• Exercise objective
Please copy out all lines of the entries that contain the word "dropdown".

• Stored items
_ _ _

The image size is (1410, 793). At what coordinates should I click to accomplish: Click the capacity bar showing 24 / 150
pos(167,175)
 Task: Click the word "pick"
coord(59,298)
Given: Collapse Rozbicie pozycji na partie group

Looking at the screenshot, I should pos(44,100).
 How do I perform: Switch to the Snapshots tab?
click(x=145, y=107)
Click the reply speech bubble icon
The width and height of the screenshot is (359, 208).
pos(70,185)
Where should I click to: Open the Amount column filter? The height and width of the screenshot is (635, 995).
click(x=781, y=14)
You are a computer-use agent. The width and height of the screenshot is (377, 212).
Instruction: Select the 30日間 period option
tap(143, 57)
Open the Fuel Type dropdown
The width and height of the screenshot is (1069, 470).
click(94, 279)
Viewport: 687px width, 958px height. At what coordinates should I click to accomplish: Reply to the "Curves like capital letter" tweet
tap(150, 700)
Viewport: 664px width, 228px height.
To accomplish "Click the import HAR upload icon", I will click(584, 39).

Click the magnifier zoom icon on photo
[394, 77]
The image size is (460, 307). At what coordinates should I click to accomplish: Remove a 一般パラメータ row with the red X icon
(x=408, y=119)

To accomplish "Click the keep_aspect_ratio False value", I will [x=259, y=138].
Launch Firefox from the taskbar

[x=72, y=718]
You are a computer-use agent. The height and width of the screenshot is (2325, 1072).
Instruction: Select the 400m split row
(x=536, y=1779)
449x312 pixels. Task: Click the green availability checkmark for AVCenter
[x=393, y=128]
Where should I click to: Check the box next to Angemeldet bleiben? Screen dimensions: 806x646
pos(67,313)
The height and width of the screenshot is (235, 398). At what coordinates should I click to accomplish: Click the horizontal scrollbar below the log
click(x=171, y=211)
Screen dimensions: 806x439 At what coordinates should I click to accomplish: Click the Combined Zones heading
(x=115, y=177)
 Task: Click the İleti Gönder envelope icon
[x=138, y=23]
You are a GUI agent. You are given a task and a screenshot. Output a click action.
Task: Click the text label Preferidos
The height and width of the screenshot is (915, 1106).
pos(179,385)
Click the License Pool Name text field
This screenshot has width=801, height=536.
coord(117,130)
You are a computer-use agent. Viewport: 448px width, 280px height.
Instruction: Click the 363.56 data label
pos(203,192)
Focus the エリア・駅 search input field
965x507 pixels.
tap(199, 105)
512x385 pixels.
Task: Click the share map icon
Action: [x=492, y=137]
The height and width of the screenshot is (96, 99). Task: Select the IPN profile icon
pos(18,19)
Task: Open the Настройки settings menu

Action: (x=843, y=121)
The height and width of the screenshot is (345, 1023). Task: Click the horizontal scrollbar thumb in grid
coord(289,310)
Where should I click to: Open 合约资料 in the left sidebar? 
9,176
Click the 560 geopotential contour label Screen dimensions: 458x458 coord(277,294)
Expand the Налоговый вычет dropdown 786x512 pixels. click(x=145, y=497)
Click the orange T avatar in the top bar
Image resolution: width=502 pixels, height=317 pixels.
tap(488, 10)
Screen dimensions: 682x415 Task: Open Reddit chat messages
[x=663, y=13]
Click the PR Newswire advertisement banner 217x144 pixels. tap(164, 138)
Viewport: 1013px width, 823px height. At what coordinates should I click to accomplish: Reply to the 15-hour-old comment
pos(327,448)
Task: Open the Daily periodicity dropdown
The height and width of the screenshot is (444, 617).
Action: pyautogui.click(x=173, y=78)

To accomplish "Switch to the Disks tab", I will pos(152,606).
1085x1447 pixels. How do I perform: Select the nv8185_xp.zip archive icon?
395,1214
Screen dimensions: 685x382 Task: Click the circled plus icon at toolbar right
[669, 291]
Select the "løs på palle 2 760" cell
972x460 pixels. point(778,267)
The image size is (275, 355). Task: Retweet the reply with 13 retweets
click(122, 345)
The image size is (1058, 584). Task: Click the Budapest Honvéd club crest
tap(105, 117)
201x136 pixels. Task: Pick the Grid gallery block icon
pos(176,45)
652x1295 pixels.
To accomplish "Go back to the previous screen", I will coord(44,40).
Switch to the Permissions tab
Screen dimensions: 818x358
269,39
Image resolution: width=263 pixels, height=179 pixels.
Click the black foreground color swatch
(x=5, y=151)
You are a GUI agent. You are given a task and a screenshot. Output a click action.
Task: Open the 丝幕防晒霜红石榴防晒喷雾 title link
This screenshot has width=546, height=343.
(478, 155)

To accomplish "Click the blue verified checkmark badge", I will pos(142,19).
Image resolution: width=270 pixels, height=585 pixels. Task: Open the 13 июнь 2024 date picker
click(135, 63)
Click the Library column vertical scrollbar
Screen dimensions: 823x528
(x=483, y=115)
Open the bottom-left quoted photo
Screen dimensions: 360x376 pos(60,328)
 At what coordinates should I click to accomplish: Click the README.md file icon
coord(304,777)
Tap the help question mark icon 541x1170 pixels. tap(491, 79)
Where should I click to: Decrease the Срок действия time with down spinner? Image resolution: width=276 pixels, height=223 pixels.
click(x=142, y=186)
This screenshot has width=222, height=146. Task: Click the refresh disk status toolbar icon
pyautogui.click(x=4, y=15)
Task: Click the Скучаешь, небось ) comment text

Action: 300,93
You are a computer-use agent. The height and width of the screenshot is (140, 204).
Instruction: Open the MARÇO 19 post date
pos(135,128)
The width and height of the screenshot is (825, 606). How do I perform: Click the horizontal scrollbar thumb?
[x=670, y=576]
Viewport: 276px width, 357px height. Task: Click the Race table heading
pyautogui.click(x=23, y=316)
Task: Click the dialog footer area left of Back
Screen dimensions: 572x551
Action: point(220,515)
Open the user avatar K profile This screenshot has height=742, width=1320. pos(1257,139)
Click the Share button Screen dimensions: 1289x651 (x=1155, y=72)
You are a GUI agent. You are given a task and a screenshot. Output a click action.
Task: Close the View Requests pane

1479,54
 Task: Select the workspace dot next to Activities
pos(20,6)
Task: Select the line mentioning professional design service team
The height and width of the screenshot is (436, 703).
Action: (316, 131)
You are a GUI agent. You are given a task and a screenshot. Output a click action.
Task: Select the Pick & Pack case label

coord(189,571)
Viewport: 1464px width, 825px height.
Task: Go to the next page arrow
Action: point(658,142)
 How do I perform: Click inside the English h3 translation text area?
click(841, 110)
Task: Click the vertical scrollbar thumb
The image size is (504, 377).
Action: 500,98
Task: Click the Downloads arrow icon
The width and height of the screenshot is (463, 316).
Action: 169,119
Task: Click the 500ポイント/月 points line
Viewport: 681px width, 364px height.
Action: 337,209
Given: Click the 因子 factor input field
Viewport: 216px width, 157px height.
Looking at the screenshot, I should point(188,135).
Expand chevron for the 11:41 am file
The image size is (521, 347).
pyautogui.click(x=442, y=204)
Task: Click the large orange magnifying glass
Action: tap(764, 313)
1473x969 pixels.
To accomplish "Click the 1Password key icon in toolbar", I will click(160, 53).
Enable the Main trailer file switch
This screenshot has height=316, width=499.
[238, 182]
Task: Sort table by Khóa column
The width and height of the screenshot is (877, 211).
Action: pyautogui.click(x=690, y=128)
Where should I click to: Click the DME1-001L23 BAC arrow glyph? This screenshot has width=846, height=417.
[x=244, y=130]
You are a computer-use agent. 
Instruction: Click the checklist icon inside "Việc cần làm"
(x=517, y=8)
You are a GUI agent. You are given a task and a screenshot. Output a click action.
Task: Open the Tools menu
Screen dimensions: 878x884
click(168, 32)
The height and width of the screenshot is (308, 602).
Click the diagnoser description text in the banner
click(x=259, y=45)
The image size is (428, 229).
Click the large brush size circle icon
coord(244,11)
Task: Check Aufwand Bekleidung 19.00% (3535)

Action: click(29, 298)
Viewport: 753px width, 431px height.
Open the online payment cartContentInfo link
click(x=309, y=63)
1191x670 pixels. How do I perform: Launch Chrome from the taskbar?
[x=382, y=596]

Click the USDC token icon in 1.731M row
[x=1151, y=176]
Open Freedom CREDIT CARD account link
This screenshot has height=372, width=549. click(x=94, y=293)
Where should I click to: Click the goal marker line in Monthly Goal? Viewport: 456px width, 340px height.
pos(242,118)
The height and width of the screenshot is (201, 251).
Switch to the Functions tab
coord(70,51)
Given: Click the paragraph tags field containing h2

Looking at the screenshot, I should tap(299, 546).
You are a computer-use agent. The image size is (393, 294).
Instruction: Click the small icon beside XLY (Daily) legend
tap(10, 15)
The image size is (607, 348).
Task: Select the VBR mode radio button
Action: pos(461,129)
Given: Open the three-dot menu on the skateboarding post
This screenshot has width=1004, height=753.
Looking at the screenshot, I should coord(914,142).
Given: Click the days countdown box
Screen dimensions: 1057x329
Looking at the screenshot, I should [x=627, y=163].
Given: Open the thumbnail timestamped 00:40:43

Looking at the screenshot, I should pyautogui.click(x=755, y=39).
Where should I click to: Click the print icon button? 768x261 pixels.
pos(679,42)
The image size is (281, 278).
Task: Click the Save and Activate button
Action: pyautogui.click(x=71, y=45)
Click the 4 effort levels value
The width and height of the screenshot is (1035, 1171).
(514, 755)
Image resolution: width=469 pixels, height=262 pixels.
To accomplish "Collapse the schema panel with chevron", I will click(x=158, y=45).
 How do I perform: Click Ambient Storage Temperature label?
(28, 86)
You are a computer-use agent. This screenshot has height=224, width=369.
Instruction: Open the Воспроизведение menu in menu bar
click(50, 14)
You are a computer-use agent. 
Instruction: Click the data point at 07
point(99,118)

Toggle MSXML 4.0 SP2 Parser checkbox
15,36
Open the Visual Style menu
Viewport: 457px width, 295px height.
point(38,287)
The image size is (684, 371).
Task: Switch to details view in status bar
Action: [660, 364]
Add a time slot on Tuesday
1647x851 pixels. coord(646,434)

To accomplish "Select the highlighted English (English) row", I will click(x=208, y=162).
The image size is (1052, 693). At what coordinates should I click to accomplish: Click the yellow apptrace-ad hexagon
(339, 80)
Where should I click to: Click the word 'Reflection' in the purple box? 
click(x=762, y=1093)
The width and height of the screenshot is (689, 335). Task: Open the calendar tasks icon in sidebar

_ _ _

• Exercise answer
Open the Fuel Type dropdown
Expand the Налоговый вычет dropdown 786x512 pixels. click(x=145, y=497)
Task: Open the Daily periodicity dropdown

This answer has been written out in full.